Uveitis secondary to Whipple’s disease immune reconstitution inflammatory syndrome: a new entity ?

Abstract

Abstract Background: Whipple's disease is a rare infectious systemic condition caused by Tropheryma whipplei which, can involve several organs such as the gastrointestinal tract, joins, skin, central nervous system, and eyes. Because of its non-specific symptoms and frequent join involvement preceding other Whipple's disease symptoms, a relevant percentage of patients are treated as inflammatory arthritis and received immunosuppressive treatment such as tumor necrosis factor α inhibitors, associated with Immune Reconstitution Inflammatory Syndrome (IRIS), complicating antibiotic therapy.

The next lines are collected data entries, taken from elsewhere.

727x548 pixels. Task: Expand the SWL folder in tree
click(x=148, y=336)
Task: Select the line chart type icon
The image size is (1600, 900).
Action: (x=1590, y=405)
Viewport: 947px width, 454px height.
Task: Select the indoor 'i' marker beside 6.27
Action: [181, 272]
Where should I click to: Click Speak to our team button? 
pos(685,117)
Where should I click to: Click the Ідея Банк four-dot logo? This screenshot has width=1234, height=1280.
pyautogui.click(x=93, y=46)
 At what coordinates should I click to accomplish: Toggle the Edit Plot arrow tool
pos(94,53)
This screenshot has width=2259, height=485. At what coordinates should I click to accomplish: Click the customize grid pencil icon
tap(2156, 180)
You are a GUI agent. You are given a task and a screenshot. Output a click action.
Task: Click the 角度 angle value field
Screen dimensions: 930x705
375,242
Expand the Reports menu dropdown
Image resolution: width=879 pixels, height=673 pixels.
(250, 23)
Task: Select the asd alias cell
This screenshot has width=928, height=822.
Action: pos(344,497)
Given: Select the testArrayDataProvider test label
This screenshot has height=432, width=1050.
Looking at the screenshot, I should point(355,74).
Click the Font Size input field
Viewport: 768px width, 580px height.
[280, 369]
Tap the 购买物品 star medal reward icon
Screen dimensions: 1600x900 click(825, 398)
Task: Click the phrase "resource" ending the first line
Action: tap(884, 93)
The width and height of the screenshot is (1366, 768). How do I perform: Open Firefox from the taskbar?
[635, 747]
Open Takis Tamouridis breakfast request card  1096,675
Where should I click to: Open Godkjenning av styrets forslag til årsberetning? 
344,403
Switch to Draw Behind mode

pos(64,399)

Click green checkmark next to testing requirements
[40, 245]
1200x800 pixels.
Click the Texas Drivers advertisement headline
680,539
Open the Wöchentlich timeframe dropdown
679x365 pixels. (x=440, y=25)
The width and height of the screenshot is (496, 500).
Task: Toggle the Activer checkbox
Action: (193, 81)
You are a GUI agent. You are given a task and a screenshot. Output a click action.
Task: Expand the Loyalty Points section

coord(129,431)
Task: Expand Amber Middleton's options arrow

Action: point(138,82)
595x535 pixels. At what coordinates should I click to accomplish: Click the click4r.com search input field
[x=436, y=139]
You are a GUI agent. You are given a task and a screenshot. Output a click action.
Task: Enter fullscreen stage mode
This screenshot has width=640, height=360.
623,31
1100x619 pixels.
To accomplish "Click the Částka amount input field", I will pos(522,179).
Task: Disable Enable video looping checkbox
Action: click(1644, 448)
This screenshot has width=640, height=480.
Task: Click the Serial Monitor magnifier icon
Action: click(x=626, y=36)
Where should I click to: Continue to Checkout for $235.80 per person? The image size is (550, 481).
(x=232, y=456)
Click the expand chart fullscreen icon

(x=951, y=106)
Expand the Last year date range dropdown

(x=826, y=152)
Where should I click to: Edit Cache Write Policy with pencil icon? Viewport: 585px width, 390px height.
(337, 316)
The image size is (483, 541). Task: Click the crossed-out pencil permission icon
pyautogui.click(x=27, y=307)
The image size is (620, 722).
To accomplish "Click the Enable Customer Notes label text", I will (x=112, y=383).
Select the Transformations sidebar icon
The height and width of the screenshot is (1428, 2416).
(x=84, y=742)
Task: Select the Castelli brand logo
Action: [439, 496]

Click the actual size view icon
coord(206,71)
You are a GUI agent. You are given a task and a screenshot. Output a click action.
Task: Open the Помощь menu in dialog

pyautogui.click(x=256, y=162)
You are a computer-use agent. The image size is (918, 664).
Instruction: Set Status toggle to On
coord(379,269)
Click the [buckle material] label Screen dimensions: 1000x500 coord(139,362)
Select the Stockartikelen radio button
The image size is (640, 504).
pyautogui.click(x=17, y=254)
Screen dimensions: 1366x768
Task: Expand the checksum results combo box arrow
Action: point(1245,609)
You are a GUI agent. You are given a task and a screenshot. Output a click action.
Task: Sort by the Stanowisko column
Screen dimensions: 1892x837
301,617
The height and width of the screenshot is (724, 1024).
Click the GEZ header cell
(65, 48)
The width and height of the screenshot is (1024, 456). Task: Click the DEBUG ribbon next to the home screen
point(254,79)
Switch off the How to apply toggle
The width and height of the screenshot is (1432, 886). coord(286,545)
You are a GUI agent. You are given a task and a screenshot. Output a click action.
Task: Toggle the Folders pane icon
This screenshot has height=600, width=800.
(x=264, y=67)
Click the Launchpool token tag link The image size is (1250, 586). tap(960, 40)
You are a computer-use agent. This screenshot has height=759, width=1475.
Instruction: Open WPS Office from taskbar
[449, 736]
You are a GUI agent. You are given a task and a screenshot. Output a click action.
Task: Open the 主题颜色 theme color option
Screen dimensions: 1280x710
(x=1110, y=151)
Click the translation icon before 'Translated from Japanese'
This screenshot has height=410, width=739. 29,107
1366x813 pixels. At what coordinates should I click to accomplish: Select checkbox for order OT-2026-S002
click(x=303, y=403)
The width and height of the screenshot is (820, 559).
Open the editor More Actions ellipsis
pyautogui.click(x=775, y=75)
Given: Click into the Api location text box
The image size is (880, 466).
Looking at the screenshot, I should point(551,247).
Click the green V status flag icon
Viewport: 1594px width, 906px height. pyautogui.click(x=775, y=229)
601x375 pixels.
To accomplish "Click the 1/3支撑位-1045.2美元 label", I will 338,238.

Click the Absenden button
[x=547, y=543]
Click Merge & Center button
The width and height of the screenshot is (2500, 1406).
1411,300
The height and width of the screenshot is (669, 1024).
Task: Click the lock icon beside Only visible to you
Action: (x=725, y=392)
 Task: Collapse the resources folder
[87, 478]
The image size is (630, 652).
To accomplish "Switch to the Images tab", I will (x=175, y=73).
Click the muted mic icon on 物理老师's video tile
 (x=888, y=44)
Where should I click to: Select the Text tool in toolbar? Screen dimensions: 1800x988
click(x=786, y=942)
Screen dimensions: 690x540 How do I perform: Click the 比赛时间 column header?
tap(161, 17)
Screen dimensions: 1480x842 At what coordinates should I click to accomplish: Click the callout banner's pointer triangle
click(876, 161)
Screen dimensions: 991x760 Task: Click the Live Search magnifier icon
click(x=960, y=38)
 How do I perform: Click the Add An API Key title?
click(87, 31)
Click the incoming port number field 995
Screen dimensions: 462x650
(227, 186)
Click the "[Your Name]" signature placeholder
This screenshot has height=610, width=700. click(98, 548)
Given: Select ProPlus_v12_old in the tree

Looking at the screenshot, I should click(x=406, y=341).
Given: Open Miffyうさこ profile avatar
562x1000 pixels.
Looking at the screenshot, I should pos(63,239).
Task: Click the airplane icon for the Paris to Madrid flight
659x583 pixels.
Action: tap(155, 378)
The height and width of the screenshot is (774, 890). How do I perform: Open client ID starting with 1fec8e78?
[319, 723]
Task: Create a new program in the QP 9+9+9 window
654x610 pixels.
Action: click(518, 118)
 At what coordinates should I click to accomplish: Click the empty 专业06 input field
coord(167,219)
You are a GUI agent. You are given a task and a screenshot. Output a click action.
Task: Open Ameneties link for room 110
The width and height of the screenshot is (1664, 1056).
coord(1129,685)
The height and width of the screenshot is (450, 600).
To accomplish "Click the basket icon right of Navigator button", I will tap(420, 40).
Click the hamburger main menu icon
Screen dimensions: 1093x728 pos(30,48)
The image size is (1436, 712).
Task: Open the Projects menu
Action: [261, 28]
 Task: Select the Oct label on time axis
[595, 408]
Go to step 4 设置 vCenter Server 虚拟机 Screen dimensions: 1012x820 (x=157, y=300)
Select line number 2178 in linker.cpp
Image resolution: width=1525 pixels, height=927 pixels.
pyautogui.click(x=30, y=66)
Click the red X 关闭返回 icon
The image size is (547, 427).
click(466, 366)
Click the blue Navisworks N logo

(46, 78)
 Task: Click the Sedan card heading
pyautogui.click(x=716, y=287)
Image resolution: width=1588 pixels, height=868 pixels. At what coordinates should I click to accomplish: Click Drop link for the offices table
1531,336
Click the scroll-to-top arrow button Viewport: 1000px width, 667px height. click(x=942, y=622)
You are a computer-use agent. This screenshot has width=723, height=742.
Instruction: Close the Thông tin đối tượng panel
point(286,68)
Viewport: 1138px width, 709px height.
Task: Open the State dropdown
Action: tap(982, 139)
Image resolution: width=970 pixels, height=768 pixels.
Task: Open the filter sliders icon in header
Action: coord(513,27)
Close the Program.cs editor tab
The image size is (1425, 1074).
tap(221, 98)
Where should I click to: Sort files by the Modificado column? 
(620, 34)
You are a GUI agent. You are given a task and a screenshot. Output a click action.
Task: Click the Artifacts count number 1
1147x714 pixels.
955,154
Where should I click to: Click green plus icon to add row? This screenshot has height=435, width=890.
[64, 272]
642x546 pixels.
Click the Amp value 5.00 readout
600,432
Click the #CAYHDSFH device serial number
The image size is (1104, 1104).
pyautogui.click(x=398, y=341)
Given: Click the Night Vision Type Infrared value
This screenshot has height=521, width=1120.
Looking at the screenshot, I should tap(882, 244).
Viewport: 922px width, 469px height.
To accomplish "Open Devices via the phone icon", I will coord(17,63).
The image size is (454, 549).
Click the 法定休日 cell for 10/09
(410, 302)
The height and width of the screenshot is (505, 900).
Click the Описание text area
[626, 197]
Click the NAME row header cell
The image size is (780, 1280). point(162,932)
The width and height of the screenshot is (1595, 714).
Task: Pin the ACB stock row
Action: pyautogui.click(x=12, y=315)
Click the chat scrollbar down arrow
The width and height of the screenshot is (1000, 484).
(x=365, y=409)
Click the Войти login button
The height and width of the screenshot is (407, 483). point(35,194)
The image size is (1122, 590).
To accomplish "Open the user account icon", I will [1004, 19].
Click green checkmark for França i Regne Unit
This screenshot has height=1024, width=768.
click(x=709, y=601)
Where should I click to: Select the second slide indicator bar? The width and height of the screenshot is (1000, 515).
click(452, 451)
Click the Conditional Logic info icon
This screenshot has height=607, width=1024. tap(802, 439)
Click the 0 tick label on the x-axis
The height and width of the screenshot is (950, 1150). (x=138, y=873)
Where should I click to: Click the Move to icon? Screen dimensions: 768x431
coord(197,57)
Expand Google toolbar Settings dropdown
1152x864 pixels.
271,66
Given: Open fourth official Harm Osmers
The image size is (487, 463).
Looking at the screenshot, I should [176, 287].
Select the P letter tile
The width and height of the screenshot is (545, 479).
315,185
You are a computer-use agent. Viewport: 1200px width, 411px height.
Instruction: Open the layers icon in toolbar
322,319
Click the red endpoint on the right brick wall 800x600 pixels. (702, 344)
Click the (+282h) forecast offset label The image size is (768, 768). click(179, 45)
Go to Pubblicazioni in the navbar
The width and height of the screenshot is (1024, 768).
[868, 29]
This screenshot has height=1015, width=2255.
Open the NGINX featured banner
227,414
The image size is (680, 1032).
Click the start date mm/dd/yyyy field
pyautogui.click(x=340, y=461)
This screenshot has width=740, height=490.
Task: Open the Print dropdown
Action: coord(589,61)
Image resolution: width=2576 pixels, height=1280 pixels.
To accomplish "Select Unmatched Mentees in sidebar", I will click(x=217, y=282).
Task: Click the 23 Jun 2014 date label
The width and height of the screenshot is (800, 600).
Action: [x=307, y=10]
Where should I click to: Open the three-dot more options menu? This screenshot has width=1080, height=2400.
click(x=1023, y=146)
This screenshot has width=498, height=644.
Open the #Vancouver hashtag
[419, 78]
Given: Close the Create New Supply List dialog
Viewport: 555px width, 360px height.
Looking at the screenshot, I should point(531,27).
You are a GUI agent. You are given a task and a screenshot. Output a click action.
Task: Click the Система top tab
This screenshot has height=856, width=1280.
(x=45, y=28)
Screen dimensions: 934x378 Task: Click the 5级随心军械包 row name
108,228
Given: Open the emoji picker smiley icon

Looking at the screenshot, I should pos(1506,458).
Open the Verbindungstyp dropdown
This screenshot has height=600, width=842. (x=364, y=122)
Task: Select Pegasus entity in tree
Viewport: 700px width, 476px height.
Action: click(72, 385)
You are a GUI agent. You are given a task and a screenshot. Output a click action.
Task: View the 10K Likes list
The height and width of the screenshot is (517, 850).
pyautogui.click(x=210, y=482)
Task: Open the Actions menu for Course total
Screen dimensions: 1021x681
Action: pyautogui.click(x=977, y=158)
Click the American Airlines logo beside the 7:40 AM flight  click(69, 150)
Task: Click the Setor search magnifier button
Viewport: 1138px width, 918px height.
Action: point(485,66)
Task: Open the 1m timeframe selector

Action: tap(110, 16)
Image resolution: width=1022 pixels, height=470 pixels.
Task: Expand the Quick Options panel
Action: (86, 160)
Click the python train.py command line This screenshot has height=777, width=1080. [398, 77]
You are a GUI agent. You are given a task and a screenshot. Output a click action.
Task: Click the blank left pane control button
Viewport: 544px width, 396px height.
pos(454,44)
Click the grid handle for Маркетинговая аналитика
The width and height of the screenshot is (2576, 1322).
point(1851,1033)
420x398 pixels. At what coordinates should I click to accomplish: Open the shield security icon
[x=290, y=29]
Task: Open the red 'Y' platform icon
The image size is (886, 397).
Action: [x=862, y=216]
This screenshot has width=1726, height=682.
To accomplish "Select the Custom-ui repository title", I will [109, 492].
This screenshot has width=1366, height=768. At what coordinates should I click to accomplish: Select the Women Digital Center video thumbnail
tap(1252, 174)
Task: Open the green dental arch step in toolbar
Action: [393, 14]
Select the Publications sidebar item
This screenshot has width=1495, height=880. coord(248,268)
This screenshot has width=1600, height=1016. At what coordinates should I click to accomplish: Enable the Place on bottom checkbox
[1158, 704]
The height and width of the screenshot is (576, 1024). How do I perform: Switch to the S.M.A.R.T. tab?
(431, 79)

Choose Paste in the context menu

Case presentation: A 53-year-old male presented with bilateral knee arthritis, a weight loss of 30 kg in 6 months without diarrhea, a chronic febricula at 38°C, and cognitive disorders. He was under treatment with tumor necrosis factor α for a misdiagnosis of presumed post-viral spondyloarthritis. Given the unusual clinical presentation for spondyloarthritis, further tests were performed as Polymerase Chain Reaction (PCR) in blood, saliva, stools, joint fluid of the left knee, and cerebrospinal fluid and revealing the presence of the T. whipplei genome, confirming the diagnosis of WD and antibiotic treatment was started. In addition, an ophthalmic examination revealed that the patient presented bilateral posterior uveitis and an aqueous humor sample confirmed the presence of T.whippley. Thus, the patient was treated with classical Whipple’s disease therapy and subconjunctival corticosteroid injections. At three months, he presented persistent ocular posterior segment inflammation, leading to repeated PCR tests in blood, saliva, cerebrospinal fluid, stools, and aqueous humor, which were negatives. Therefore, an ocular IRIS was considered in the context of posterior uveitis recurrence after the effectiveness of antibiotic therapy and negative samples. Thus, the patient was treated with systemic corticosteroid therapy, allowing ocular inflammatory signs to disappear in both eyes. Conclusions: This case revealed the existence of IRIS-induced uveitis complicating Whipple’s disease. Therefore, ophthalmologists, rheumatologists, and internists should be aware of this rare complication, particularly in the context of previous immunosuppressive therapy.